*Task brief*: Throughout the records below, find each line holding "blank" and copy it.

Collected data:
· · · · ·

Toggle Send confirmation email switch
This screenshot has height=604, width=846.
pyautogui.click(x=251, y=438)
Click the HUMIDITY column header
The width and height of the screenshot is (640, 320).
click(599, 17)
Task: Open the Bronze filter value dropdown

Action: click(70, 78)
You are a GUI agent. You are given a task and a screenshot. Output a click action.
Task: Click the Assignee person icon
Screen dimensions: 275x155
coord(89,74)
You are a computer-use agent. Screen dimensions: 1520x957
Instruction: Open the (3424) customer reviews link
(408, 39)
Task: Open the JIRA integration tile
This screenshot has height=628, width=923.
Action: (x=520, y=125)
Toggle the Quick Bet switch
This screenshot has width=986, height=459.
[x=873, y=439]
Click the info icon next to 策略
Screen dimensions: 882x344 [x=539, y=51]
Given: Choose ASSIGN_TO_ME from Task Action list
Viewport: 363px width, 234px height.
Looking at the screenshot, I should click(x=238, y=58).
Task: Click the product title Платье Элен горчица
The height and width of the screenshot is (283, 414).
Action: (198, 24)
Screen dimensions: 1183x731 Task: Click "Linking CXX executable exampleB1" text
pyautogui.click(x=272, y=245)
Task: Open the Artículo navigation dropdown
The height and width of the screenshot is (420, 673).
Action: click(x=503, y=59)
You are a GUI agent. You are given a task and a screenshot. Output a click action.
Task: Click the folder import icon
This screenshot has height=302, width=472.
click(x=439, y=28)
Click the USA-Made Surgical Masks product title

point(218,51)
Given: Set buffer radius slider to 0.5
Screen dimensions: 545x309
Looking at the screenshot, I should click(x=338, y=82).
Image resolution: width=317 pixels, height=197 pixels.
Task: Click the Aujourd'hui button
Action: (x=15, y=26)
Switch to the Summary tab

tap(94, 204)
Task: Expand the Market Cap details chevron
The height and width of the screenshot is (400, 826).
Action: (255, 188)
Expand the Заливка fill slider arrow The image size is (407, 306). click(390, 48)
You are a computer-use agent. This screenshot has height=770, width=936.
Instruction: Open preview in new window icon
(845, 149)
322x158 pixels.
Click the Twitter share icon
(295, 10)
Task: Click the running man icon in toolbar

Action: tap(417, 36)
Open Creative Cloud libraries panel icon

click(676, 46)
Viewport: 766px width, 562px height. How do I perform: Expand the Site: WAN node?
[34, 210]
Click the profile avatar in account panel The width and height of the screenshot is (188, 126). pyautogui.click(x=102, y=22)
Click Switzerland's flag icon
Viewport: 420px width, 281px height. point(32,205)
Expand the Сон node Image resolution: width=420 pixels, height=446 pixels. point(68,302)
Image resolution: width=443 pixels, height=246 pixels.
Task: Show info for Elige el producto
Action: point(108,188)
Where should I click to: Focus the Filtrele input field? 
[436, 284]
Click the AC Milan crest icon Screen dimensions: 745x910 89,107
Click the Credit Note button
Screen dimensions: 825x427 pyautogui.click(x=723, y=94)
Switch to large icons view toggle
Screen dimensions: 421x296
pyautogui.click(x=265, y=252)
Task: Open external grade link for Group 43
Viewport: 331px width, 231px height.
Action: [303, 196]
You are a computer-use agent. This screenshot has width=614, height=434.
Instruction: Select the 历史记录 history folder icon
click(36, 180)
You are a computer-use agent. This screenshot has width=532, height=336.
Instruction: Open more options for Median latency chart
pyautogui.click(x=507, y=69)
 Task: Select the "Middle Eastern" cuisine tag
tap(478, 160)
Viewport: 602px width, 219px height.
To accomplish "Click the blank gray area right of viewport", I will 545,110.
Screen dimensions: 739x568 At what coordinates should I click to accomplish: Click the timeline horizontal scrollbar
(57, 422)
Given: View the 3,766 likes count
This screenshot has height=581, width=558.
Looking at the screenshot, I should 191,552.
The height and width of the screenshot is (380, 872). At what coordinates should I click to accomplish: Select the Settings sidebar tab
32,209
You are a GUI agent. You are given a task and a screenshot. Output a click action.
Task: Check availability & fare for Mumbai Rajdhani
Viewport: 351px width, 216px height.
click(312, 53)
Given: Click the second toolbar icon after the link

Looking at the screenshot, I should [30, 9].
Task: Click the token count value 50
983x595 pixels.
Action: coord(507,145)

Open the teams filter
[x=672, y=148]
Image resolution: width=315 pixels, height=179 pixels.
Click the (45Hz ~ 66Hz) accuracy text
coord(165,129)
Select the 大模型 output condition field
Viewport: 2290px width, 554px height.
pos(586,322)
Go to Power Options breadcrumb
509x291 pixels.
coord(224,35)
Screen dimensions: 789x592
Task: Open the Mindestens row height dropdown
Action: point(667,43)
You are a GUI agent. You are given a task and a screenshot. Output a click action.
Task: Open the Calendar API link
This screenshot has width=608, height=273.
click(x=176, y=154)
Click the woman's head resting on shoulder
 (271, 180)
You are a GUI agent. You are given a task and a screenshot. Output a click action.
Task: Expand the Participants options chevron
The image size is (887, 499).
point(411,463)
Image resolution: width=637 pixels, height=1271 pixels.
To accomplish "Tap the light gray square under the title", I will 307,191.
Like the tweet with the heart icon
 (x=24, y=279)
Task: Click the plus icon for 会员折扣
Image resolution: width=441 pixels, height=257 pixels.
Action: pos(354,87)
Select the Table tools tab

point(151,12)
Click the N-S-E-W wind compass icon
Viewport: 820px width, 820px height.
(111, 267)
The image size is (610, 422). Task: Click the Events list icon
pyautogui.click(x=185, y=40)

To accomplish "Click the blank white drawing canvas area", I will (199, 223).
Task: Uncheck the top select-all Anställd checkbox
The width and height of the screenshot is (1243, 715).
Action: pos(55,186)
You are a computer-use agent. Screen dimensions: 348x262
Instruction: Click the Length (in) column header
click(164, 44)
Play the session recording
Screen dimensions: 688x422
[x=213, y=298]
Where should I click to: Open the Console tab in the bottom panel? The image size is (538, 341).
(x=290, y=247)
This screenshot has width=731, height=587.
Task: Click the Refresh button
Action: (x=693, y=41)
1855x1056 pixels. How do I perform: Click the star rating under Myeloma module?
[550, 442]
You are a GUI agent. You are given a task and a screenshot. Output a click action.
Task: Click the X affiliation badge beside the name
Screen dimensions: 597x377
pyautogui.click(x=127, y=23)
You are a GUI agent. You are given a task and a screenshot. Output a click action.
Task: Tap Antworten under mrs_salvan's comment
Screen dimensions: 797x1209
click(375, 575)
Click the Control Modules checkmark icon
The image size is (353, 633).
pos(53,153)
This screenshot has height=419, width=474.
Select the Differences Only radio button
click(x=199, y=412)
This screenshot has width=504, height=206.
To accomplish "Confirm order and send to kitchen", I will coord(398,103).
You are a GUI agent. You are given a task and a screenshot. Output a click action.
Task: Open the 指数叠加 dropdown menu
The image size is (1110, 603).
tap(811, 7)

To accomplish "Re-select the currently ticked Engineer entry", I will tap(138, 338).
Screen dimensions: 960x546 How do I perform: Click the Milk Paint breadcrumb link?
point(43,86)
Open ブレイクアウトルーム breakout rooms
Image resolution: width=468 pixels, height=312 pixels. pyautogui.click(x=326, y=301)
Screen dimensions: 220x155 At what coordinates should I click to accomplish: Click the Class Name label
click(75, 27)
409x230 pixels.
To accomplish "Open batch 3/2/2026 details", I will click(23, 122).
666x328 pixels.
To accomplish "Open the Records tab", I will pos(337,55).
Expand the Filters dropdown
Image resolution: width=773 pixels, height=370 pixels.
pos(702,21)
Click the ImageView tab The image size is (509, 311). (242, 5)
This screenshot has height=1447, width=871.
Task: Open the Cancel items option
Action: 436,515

· · · · ·

*Solution to the exercise*:
To accomplish "Click the blank gray area right of viewport", I will 545,110.
To accomplish "Click the blank white drawing canvas area", I will (199, 223).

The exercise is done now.